Sin embargo, las críticas a la iniciativa surgieron desde distintas organizaciones y de la sociedad civil, incluso desde gobiernos provinciales.
Es el caso de la provincia de La Pampa, gobernada por el peronista Sergio Ziliotto, que presentó un amparo y declaró inconstitucional la reforma de la Ley de Glaciares, señalando que “debilita la protección ambiental y amenaza el agua del río Colorado y Atuel”.

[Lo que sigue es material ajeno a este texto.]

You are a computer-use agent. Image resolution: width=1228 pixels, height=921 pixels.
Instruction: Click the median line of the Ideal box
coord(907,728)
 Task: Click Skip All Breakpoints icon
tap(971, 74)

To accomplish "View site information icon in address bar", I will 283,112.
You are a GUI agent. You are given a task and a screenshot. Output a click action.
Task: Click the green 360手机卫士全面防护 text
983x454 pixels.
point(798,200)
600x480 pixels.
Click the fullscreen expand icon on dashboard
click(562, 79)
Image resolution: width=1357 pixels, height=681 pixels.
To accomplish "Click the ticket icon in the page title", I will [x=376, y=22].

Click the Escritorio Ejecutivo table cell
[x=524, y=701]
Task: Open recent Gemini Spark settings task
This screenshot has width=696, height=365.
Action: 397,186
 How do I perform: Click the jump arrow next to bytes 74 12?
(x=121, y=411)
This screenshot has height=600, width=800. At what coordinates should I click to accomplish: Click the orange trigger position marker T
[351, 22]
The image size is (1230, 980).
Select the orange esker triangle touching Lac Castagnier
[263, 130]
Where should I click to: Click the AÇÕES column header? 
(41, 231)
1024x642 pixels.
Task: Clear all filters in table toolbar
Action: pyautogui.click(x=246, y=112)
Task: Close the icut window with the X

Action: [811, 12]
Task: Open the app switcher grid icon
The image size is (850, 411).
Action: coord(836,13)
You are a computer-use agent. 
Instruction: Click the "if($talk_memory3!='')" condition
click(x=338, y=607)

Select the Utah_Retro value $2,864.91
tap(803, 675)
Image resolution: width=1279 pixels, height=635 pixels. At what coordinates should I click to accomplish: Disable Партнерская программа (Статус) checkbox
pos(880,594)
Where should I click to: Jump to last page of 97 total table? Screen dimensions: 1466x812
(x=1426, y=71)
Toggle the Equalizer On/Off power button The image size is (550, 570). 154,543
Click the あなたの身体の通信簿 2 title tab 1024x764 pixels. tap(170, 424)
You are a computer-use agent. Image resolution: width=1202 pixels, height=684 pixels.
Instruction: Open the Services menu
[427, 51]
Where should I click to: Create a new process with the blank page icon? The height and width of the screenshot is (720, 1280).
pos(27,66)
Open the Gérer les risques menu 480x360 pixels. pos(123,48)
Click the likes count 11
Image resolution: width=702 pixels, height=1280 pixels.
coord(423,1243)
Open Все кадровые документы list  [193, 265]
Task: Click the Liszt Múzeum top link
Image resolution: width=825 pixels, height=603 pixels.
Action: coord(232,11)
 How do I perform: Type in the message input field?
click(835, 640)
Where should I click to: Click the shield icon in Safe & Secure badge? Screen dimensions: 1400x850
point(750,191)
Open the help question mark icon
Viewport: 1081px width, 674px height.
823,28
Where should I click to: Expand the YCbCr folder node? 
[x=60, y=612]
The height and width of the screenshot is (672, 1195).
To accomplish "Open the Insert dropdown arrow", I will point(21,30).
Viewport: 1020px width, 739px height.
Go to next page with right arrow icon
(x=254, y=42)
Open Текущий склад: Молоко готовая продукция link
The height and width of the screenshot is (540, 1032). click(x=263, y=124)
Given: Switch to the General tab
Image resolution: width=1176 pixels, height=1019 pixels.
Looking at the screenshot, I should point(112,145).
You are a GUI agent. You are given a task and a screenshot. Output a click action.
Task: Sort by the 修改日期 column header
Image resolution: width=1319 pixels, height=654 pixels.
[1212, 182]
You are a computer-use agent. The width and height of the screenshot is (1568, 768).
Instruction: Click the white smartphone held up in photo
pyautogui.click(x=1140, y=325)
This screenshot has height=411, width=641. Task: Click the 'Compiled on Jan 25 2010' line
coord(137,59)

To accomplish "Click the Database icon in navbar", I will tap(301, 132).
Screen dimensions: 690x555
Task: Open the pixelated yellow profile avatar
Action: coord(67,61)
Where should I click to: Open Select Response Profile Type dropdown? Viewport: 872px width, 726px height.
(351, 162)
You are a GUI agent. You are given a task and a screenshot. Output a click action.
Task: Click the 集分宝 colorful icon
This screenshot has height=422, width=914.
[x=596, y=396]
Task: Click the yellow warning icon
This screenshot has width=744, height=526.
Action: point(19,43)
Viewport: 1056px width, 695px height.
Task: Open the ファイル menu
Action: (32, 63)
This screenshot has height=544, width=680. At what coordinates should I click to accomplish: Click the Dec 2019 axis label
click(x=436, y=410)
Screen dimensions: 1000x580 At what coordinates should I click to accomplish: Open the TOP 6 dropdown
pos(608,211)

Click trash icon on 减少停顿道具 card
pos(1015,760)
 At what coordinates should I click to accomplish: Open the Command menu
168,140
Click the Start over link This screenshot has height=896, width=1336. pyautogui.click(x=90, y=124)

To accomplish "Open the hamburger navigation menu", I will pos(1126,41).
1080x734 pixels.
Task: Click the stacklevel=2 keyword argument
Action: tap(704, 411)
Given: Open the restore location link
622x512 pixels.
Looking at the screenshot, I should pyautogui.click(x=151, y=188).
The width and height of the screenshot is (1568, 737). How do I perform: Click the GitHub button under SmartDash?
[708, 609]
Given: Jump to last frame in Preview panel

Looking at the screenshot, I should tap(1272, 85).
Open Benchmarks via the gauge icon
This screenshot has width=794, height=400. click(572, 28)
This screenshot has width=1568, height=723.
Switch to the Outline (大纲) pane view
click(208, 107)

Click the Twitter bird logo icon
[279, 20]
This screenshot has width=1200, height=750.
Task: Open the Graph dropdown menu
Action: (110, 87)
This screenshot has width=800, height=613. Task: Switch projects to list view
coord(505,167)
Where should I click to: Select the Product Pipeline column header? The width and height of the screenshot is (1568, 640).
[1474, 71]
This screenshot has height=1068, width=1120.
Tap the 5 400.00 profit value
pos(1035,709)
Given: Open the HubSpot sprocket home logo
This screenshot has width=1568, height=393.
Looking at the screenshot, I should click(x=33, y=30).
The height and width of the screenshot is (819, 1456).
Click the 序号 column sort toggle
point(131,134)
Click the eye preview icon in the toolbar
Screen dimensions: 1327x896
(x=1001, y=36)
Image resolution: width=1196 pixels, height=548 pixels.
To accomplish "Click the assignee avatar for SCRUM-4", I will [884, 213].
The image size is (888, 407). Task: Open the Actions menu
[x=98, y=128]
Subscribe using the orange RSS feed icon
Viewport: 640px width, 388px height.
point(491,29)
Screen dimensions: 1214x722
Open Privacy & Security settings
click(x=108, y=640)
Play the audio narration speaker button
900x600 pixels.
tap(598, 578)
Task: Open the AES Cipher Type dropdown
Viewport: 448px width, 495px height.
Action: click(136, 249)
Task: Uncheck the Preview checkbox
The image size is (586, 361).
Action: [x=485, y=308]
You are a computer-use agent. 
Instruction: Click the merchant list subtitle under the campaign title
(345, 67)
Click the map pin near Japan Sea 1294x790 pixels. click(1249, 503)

La Pampa ha sido perjudicada históricamente por las restricciones hídricas que impone la provincia de Mendoza, al obstaculizar el cauce natural del río Atuel. Este conflicto escaló hasta la Corte Suprema de Justicia. En este marco, la reciente reforma de la Ley de Glaciares corre riesgo concreto de ser “trabada” en la Justicia.
El biólogo Federico Kopta, en diálogo con Canal 10, dijo que organizaciones como Greenpeace, entre otras, están "preparando una presentación colectiva", que recolectó hasta el momento más de 850 mil firmas.
"Esto muestra a las claras cuál ha sido el rechazo por parte de una enorme parte de la población" a la reforma de la Ley de Glaciares, agregó Kopta
La reforma, impulsada por el Gobierno nacional, flexibiliza la norma para permitir la minería y delega el control a las provincias.
Organizaciones ambientales denuncian que la reforma es una “regresión ambiental inconstitucional” porque vulnera el Acuerdo de Escazú, al cual Argentina adhirió.
Según el Inventario Nacional de Glaciares del Instituto Argentino de Nivología, Glaciología y Ciencias Ambientales, en Argentina hay 16.968 cuerpos de hielo cuya superficie es cercana a los 8.484 kilómetros cuadrados.